WHAT IS EXPECTED>
I'd like every line in the following listing that holds "sidebar" copied.
*** Opening of RECORDS FOR THE TASK ***
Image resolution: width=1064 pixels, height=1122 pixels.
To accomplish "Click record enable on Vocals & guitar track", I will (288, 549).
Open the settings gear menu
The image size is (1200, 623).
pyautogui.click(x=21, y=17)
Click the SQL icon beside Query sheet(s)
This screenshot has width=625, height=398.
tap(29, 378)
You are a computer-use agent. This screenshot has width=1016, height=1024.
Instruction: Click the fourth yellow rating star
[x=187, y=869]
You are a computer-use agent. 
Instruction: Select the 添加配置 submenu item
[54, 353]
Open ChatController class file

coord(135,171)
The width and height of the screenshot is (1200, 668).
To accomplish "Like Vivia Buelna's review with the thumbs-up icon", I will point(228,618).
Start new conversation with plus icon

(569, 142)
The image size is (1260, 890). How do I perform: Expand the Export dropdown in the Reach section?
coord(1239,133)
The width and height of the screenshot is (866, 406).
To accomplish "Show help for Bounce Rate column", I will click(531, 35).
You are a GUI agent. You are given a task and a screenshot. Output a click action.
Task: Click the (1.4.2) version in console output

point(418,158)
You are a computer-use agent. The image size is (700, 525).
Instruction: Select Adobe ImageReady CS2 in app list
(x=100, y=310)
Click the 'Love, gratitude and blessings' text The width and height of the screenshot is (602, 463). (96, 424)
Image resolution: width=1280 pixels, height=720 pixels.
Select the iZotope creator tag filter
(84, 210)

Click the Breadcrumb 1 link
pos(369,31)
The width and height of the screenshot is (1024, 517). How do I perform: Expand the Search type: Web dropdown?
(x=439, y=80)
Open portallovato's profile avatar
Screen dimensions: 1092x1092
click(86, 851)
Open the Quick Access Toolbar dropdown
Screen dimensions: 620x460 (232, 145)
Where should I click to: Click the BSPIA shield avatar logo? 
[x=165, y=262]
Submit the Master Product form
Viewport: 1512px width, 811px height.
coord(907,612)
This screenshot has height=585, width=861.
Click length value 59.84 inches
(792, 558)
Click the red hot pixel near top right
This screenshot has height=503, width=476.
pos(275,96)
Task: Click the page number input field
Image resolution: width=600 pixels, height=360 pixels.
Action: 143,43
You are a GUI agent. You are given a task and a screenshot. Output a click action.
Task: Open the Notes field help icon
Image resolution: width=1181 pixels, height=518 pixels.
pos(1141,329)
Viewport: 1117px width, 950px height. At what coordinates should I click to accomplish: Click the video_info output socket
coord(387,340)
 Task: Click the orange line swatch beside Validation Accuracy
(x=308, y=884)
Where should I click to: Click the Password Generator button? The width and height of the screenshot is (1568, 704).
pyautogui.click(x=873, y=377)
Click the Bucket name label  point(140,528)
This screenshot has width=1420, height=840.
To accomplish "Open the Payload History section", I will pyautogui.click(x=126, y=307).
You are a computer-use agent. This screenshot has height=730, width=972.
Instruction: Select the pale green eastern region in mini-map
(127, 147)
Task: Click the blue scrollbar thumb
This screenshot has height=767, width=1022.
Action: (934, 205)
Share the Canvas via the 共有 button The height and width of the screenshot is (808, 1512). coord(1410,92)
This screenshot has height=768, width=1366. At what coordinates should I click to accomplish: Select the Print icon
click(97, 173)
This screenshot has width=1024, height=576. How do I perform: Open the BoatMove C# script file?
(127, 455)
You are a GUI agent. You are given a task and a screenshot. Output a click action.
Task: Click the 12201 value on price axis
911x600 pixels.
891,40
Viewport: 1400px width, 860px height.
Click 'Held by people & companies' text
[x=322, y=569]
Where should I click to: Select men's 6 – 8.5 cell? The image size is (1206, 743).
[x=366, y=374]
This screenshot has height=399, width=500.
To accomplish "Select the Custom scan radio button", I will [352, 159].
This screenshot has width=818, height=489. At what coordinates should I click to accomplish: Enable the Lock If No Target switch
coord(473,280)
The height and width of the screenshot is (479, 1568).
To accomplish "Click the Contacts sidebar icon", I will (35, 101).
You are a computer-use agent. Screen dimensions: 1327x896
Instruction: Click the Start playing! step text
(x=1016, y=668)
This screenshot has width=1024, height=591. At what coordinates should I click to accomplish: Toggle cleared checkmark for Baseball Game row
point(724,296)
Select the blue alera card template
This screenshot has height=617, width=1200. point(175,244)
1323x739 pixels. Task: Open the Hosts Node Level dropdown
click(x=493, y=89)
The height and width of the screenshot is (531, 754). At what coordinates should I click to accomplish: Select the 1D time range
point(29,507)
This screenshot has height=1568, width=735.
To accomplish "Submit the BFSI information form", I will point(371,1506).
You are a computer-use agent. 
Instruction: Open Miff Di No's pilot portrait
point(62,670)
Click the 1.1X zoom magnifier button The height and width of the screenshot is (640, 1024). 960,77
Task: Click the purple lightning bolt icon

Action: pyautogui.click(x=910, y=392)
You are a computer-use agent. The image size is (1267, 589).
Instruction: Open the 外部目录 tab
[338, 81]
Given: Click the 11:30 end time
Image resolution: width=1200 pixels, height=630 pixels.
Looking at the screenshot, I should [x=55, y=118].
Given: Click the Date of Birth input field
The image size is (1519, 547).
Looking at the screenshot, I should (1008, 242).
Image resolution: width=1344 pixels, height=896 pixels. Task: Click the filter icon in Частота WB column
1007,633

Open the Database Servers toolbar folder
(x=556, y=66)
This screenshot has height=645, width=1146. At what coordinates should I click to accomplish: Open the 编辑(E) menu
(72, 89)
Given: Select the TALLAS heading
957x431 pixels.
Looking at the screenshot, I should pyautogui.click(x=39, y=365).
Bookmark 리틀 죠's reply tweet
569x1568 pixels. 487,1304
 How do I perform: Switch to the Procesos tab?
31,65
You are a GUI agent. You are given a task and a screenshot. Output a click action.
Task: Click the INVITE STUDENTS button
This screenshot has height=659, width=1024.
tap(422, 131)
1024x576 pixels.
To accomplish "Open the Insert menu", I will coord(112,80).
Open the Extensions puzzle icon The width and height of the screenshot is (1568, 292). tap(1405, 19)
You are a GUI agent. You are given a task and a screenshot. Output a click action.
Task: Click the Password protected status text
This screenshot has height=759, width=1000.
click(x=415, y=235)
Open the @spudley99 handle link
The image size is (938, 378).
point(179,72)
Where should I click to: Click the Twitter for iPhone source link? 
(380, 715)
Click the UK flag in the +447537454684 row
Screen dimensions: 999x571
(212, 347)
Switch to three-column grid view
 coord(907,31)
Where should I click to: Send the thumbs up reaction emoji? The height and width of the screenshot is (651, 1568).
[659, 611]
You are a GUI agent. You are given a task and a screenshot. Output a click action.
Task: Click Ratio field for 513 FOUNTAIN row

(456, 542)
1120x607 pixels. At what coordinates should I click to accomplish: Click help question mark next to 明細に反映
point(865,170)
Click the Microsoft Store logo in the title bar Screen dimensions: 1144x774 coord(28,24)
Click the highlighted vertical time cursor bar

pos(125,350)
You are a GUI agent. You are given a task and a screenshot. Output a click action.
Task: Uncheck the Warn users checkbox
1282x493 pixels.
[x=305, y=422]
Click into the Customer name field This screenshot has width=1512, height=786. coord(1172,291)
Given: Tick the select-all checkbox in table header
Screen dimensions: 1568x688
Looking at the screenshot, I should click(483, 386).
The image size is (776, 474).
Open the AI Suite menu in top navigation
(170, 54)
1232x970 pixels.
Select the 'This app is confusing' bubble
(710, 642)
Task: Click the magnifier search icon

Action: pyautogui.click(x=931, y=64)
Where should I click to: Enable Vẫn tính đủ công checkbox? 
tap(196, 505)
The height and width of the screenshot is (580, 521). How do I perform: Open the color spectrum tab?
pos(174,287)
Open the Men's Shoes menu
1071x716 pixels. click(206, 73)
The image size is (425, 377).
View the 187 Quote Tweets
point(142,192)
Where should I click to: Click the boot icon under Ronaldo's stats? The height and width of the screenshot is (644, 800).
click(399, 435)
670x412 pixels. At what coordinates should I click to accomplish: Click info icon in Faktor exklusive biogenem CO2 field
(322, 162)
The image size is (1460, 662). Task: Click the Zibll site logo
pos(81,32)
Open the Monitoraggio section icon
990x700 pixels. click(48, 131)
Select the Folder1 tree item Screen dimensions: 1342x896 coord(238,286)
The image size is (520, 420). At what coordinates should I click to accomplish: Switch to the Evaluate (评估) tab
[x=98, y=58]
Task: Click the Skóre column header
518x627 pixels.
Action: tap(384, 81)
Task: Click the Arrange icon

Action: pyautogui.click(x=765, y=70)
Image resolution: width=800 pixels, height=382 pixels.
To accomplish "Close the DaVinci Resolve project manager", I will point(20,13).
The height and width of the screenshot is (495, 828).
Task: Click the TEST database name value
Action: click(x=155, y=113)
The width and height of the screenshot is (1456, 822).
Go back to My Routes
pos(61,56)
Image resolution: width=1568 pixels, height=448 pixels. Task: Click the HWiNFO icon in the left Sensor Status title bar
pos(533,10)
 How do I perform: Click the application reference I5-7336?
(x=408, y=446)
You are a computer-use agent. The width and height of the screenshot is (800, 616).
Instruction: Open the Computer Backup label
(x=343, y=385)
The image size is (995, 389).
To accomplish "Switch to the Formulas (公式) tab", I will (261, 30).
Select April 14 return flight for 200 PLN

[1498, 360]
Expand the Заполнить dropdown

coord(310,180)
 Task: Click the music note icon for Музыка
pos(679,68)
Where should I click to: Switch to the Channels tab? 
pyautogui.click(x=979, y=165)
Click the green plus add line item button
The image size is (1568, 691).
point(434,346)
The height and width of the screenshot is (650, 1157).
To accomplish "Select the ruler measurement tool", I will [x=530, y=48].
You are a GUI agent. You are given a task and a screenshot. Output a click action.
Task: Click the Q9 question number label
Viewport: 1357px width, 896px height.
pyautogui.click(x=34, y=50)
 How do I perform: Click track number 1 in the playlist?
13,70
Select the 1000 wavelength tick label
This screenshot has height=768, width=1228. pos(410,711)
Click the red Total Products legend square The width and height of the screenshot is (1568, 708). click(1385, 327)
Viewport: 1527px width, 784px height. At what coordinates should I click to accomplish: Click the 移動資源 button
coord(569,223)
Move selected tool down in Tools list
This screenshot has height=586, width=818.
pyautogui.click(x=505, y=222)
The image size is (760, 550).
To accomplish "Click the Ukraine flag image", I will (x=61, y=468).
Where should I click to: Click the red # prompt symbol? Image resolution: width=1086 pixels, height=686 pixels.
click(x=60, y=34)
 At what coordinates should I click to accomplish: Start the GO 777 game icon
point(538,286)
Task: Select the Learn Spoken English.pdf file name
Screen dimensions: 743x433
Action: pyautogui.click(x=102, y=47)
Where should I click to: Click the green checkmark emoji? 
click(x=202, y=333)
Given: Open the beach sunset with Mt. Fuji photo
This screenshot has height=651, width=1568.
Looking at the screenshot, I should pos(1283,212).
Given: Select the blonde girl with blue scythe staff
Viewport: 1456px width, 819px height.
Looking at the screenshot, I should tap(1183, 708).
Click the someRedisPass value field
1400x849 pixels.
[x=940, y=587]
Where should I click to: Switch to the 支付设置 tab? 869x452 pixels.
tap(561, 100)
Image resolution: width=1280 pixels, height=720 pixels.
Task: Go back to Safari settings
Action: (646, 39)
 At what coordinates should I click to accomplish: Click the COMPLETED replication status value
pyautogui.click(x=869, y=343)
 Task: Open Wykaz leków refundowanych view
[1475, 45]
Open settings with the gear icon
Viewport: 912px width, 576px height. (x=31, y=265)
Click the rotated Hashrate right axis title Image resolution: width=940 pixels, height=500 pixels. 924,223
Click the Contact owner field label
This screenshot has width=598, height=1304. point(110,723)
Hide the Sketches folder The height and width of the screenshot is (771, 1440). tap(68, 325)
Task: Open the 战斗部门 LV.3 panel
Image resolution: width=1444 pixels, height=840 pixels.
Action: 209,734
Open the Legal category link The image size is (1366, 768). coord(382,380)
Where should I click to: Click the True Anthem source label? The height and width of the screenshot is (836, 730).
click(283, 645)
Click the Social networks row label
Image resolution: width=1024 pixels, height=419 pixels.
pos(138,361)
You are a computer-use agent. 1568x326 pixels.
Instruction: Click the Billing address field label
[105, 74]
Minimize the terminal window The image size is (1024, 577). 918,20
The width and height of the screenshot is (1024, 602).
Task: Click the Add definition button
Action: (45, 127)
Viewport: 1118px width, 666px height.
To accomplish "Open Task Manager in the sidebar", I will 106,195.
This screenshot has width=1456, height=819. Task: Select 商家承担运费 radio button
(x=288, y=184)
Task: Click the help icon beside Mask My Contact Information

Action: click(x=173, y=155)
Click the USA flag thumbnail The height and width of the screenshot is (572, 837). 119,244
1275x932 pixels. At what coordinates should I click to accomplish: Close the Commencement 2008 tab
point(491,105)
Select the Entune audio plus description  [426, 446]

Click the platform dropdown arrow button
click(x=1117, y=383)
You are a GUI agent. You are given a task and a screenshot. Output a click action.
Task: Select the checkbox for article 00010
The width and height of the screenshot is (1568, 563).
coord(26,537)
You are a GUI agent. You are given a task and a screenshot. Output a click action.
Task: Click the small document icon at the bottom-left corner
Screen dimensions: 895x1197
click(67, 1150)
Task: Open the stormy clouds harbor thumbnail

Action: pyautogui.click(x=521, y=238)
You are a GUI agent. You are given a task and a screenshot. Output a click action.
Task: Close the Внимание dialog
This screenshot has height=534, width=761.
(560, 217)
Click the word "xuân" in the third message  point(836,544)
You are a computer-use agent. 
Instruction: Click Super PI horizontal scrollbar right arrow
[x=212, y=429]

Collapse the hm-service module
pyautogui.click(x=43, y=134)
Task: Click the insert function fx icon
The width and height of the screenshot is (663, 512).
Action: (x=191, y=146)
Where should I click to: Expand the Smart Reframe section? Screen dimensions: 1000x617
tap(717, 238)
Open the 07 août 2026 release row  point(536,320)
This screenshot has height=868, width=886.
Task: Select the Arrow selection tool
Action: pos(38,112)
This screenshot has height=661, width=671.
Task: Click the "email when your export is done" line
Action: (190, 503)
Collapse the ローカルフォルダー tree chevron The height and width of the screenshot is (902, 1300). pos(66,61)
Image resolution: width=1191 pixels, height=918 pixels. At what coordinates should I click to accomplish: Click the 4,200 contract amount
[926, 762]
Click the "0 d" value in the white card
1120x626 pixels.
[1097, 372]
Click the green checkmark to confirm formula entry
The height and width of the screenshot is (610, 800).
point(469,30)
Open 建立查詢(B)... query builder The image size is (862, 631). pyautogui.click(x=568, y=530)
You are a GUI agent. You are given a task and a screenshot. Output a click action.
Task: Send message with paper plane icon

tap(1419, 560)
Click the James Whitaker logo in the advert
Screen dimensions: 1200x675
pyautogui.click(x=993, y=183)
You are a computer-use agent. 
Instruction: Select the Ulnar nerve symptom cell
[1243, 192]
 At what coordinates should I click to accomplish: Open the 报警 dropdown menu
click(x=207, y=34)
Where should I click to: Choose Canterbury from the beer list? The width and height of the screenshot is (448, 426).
*** Close of RECORDS FOR THE TASK ***
ANSWER SPACE>
To accomplish "Click the Contacts sidebar icon", I will (35, 101).
To accomplish "Open Task Manager in the sidebar", I will 106,195.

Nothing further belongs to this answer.